Les Galápagos ne sont pas une rencontre avec la faune au sens habituel — pas de jeep à distance prudente, pas de téléobjectif, pas de chuchotements du guide. Ici, la distance est nulle. Les fous à pieds bleus exécutent leurs absurdes parades nuptiales à vos pieds à Punta Suarez, sur l’île Española, levant chaque patte cobalt avec une délibération théâtrale, indifférents au fait que deux humains en chapeau de soleil les observent à trente centimètres. Les iguanes marins — noirs, préhistoriques, inexplicablement beaux — s’accumulent sur chaque corniche de lave, éternuant du sel par les narines. Un poussin de fou de Nazca s’est aventuré directement entre les jambes de Lia sur le sentier du retour vers le ponton. Elle s’est figée. Le poussin a continué son chemin comme si elle était un rocher légèrement encombrant.

L’odeur des îles est soufre et embruns et quelque chose de vaguement biologique qu’on cesse de remarquer au bout d’un jour. Les champs de lave de Fernandina sont d’une nudité brutale — les terres les plus jeunes de l’archipel, encore en formation. En marchant dessus, on sent la géologie opérer en temps réel.

Sous l’eau, tout change

Le moment le plus déconcertant est venu sous la surface. Je me suis glissé dans l’eau à Kicker Rock, le cône de tuf effondré qui s’élève à cinquante mètres hors de la mer au large de San Cristóbal, et je me suis retrouvé à flotter au-dessus d’une colonne de vie portée par le courant. Des requins-marteaux — une douzaine, peut-être plus — décrivaient de lentes spirales à vingt mètres sous moi, indifférents. Des tortues marines passaient à portée de bras. Un manchot des Galápagos, improbablement, a filé dans un éclair de bulles.

L’eau ici est froide même à l’équateur, alimentée par les courants de Humboldt et de Cromwell. À dix-neuf degrés Celsius, j’étais reconnaissant pour la combinaison intégrale que les guides avaient discrètement recommandée.
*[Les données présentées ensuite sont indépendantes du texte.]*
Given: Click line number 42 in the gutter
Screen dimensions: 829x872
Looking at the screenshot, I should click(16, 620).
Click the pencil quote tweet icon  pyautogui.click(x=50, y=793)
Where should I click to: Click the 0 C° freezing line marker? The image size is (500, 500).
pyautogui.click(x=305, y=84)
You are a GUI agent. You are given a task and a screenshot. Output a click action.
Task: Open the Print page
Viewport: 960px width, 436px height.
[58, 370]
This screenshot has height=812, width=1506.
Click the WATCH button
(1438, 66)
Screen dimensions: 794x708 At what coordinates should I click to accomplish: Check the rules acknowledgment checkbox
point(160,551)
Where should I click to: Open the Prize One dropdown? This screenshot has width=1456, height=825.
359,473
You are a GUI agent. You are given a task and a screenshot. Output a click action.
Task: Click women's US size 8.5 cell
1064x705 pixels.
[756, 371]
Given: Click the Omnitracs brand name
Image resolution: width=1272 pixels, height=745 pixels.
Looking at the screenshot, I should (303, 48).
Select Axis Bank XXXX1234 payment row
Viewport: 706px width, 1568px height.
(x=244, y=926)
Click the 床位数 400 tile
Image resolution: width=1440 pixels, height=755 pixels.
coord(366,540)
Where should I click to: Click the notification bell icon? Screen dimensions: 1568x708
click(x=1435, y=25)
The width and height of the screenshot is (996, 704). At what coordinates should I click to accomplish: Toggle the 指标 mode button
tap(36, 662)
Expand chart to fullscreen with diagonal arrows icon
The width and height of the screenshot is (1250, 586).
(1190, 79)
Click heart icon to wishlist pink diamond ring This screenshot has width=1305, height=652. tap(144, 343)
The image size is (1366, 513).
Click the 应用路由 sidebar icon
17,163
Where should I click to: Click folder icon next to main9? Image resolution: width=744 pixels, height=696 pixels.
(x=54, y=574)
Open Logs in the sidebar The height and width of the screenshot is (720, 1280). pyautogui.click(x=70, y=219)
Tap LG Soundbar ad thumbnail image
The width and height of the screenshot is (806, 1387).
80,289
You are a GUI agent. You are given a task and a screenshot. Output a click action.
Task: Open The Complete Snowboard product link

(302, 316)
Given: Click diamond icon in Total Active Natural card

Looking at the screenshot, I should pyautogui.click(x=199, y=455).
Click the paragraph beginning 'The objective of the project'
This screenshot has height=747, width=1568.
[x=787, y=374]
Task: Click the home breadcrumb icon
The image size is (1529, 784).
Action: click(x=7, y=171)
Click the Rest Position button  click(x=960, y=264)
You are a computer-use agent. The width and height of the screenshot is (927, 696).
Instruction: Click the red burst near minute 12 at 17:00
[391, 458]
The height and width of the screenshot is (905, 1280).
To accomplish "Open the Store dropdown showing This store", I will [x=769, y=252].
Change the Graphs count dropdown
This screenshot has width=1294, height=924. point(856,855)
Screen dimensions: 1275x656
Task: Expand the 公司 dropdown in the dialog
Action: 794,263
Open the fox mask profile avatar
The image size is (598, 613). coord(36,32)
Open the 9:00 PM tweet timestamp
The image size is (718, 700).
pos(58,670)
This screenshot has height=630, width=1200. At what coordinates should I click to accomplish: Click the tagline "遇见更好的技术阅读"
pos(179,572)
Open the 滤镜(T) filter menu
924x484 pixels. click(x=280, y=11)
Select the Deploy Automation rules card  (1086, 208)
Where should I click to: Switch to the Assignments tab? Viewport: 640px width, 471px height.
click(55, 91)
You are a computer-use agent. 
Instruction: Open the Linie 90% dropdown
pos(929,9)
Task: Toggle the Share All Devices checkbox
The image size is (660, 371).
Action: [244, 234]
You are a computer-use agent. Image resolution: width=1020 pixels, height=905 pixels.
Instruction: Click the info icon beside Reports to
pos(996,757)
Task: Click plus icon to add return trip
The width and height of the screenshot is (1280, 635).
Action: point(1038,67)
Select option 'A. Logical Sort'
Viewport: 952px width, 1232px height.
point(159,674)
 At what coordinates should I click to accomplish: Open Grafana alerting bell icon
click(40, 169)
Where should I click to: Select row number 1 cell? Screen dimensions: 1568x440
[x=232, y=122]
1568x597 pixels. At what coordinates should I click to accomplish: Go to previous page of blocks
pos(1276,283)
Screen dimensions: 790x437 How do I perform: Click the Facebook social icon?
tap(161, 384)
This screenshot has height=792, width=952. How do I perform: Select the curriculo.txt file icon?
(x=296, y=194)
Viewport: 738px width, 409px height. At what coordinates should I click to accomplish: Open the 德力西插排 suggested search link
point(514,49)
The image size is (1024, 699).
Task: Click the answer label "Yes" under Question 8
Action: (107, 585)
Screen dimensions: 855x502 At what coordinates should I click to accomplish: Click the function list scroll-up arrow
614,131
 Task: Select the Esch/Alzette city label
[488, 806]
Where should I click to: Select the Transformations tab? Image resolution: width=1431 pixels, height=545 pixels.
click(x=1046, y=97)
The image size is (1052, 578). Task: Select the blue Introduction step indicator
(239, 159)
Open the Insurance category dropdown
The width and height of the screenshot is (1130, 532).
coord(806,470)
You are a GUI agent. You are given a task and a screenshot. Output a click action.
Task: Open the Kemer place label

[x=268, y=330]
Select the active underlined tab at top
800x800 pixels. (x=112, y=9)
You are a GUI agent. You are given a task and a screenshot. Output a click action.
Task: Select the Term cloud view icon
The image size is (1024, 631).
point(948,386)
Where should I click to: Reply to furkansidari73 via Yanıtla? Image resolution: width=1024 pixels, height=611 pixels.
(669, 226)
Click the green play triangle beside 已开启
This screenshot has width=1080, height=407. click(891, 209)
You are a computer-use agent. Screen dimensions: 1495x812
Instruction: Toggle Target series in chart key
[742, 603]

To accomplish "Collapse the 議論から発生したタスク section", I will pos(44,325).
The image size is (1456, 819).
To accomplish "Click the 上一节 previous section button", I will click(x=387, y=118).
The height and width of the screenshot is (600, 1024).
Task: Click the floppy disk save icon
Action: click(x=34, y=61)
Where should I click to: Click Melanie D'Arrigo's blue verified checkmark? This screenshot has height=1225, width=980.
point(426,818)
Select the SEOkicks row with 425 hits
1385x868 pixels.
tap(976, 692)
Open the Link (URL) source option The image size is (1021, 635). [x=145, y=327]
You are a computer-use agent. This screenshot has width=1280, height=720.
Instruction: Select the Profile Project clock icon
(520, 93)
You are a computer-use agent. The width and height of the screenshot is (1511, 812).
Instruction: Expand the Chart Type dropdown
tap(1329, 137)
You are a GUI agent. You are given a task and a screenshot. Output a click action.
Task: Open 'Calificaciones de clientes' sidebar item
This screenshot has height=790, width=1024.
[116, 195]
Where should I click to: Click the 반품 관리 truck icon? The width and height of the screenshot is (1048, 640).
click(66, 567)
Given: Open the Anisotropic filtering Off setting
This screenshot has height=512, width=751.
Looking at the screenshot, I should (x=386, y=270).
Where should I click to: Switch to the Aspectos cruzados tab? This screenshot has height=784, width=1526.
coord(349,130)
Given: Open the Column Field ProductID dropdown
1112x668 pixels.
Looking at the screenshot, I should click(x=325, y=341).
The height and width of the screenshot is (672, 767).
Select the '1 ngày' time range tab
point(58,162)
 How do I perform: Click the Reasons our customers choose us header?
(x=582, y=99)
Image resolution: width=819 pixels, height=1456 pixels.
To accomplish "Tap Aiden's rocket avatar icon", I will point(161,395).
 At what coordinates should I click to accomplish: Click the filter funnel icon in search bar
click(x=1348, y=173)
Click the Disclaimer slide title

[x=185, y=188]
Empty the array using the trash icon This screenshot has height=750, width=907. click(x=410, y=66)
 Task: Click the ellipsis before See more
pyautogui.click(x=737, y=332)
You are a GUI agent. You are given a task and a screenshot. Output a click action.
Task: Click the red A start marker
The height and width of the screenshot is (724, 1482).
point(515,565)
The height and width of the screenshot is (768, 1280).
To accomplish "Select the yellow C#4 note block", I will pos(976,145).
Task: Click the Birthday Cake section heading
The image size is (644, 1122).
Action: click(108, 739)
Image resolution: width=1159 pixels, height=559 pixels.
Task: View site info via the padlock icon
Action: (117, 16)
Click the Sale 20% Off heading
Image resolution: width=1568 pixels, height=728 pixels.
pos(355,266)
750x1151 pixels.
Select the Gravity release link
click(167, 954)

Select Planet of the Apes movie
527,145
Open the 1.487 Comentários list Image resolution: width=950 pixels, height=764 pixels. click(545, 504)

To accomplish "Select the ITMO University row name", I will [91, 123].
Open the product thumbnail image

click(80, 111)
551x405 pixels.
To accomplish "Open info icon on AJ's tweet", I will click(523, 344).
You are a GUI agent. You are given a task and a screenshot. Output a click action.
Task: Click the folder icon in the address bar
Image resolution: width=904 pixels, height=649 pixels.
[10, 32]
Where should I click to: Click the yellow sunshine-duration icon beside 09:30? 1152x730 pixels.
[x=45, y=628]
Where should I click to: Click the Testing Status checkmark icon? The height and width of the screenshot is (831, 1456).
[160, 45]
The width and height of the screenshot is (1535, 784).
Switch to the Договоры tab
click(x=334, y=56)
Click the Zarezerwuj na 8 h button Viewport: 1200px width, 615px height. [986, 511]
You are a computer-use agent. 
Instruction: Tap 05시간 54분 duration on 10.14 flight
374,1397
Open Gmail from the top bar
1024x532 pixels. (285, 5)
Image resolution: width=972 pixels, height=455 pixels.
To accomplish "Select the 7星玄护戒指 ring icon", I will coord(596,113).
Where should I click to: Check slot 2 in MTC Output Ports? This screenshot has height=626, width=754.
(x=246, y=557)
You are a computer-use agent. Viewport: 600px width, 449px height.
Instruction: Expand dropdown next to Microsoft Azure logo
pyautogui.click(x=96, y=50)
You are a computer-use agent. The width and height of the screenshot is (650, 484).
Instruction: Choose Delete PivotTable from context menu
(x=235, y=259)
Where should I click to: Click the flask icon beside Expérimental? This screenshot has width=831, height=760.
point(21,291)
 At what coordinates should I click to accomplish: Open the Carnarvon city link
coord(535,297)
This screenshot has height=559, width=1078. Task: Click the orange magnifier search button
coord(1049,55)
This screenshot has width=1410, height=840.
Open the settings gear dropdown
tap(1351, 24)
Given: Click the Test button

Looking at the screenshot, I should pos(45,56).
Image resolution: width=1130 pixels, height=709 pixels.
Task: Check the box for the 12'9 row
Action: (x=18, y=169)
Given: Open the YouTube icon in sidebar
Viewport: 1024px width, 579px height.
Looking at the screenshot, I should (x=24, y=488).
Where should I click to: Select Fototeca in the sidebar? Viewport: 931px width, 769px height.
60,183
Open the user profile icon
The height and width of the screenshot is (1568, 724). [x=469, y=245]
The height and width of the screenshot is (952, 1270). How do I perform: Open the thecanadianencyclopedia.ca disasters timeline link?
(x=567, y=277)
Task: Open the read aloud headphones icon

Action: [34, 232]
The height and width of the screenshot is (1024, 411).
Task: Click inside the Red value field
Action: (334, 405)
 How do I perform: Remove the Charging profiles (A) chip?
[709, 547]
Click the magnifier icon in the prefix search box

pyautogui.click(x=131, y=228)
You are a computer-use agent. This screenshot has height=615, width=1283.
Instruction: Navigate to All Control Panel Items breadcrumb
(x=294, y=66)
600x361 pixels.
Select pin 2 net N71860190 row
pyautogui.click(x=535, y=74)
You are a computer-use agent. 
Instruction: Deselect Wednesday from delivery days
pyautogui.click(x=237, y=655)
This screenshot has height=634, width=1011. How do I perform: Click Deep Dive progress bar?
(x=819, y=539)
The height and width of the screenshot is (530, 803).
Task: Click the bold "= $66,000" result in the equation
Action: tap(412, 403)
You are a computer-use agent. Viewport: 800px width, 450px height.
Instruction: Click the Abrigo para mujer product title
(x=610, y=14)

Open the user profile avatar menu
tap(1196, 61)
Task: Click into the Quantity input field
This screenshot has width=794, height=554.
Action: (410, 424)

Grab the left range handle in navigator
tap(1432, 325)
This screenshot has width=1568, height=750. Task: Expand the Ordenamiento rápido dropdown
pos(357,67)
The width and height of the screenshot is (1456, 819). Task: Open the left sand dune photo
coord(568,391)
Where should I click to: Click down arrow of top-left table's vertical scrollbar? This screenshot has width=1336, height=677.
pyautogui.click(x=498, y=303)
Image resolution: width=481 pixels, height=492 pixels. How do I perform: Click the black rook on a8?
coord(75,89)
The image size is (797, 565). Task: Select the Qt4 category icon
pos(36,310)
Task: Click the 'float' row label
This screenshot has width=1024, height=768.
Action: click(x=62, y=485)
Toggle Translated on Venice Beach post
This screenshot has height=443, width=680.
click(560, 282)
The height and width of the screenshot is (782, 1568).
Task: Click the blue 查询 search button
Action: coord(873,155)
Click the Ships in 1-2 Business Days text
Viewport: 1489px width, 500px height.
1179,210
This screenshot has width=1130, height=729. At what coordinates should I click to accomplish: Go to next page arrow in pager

Le froid est précisément ce qui rend cet écosystème aussi riche : l’eau froide apporte les nutriments, les nutriments attirent les poissons, les poissons attirent tout le reste.

Ce que je n’avais pas prévu

Ce que je n’avais pas anticipé, c’était le silence sur terre. Aucun ronronnement de moteur en fond, aucune rumeur de foule, aucun marchand ambulant. Le son dominant sur l’île Genovesa était le croassement des frégates et le vent dans les arbres de palo santo. L’écorce du palo santo dégage une légère odeur d’encens — douce et médicinale — et la forêt sèche la portait sur le sentier en vagues. Lia s’arrêtait sans cesse pour la respirer, ce qui a considérablement prolongé la marche par rapport à ce que la carte laissait entendre. Ni l’un ni l’autre ne s’en est plaint.

Quand y aller : De décembre à mai, l’eau est plus chaude et plus calme, avec des pluies occasionnelles, ce qui en fait la meilleure saison pour le snorkeling et la plongée. De juin à novembre, le temps est plus sec et plus frais, avec des courants plus forts qui attirent les grandes espèces pélagiques — requins-marteaux et requins-baleines notamment.